Computer Science 301 - 2000

Programming Language Translation


Example of a Scanner and Parser

The code below demonstrates a hand written scanner and parser for an example grammar very similar to that discussed on page 131 of the text book. but extended to show some peculiarities of scanner construction needed to distinguish real and integer numbers and adjacent brackets.

Although this is a contrived example, similar problems arise in scanning in Pascal, where input like 3..4 (three tokens - integer number, ellipsis and integer number) and 3.4 (one token - real number) may have to be clearly distinguished. These can be resolved in the same sort of way.

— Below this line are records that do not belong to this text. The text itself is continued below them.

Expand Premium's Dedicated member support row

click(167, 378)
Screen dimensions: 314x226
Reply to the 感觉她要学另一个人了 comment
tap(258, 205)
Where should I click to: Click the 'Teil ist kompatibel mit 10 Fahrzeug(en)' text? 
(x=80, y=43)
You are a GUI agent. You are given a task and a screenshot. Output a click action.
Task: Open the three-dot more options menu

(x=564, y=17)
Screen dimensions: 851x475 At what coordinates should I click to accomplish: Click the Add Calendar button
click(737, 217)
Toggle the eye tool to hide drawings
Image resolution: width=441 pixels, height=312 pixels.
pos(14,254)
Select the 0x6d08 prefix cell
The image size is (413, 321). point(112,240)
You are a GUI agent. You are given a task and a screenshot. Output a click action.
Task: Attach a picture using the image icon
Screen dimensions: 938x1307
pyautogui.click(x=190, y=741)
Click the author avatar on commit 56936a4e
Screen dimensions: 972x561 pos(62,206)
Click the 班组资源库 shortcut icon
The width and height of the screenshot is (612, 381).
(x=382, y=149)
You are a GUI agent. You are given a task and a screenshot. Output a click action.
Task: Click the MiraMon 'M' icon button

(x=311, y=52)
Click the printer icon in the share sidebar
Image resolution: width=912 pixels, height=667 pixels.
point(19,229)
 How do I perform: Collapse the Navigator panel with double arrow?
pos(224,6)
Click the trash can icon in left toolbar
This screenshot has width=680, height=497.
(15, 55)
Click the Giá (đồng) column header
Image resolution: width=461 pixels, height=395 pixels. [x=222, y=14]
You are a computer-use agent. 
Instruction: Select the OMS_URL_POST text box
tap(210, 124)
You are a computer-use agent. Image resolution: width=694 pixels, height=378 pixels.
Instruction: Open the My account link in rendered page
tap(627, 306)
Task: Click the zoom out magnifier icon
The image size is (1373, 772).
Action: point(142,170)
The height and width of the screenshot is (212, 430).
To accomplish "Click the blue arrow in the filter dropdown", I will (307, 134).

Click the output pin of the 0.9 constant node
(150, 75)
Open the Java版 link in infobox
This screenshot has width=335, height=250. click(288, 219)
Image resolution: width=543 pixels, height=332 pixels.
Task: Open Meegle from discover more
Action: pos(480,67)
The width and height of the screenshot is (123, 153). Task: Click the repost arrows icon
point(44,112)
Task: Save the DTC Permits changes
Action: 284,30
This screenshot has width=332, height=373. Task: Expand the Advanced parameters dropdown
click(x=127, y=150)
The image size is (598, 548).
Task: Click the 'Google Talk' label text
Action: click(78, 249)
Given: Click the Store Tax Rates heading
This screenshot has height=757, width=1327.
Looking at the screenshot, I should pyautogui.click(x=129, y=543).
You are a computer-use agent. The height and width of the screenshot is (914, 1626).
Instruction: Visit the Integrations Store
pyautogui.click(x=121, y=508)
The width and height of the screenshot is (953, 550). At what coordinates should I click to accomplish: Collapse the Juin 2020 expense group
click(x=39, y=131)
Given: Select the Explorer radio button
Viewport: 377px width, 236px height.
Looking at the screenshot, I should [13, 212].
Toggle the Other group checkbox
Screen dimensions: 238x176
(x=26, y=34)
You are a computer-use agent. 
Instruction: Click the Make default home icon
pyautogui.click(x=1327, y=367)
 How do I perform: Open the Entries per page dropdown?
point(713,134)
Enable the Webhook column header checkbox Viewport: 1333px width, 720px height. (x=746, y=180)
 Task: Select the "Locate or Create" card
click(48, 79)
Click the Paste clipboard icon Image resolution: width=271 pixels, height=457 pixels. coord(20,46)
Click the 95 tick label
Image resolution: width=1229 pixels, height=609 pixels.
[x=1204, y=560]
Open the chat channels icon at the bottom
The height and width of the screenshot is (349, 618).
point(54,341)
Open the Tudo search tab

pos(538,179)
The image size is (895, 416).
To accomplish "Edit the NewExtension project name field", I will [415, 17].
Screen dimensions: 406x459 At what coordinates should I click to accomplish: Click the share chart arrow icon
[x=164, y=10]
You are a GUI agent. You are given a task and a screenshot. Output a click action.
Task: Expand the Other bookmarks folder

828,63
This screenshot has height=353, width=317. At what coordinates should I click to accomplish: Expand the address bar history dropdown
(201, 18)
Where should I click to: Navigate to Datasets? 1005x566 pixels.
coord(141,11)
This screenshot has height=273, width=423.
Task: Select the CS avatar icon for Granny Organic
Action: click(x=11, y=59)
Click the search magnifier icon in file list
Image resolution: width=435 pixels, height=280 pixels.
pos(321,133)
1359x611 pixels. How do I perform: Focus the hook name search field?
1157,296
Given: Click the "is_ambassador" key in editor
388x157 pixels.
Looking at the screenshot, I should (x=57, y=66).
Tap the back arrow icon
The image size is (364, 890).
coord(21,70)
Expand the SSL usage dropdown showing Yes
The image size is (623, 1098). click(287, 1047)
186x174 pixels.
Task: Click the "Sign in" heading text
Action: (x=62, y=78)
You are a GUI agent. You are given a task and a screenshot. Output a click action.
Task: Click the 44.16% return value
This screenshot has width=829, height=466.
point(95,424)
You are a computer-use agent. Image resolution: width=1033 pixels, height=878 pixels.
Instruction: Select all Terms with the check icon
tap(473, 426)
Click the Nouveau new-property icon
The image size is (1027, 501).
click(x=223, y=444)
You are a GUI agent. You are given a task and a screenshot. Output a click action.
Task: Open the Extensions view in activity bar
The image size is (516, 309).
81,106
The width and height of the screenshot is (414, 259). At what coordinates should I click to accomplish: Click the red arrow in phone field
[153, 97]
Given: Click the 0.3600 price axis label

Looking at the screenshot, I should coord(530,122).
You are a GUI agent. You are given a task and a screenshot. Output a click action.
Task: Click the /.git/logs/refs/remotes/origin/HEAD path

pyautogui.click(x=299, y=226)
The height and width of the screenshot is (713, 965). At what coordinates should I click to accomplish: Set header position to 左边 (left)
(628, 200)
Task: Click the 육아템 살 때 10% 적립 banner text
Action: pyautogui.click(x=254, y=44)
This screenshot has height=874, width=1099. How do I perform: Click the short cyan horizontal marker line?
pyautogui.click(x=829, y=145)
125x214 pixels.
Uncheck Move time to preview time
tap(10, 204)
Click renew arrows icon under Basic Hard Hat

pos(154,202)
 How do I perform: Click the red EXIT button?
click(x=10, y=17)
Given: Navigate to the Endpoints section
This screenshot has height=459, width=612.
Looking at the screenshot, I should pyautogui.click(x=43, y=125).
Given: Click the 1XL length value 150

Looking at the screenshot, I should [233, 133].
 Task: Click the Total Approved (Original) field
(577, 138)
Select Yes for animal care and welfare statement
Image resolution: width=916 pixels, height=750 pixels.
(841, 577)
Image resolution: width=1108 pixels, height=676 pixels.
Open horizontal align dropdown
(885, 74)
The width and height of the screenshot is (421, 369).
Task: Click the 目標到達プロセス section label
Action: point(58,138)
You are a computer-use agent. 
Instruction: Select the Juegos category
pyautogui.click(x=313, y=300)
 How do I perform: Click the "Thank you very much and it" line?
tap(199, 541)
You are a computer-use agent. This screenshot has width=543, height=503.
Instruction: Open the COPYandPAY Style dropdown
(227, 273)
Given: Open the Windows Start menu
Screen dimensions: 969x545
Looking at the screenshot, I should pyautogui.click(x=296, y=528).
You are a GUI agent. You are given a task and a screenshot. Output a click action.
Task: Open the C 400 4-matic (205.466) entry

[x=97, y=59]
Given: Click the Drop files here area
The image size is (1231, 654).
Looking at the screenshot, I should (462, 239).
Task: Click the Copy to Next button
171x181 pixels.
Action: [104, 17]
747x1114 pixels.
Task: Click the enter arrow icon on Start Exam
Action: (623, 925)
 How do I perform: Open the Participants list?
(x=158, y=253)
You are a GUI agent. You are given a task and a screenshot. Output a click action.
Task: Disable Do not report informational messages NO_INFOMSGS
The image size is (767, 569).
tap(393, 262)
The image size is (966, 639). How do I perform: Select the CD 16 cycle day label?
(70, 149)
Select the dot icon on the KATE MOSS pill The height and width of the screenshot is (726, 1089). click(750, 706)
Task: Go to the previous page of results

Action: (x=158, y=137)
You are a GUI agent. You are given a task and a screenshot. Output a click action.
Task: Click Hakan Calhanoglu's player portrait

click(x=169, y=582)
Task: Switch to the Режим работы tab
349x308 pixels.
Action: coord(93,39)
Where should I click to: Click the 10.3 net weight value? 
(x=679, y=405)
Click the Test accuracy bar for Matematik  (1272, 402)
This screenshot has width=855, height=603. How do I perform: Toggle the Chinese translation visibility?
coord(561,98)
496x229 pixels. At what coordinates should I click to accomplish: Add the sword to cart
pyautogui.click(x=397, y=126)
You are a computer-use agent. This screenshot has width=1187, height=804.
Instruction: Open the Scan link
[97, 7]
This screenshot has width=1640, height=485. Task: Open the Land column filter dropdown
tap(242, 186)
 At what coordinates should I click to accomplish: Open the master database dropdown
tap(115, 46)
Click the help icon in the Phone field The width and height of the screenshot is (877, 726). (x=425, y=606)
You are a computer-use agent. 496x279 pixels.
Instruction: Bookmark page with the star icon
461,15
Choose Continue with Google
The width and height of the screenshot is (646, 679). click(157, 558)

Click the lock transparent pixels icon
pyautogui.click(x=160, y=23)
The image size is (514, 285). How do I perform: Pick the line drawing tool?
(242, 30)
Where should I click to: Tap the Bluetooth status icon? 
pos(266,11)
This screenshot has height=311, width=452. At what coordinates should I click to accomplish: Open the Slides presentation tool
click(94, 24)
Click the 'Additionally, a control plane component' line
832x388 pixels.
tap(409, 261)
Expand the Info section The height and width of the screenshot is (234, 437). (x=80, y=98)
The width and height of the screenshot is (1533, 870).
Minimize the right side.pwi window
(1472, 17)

Note that the scanner does not "push back" characters into the input stream, but handles the problem by having a small one symbol buffer instead.

You can get machine readable versions of this code in the file lect25.zip, which you may also find useful as a model for the code needed for completing Practical 24.

C++ version (a Pascal version is given later on)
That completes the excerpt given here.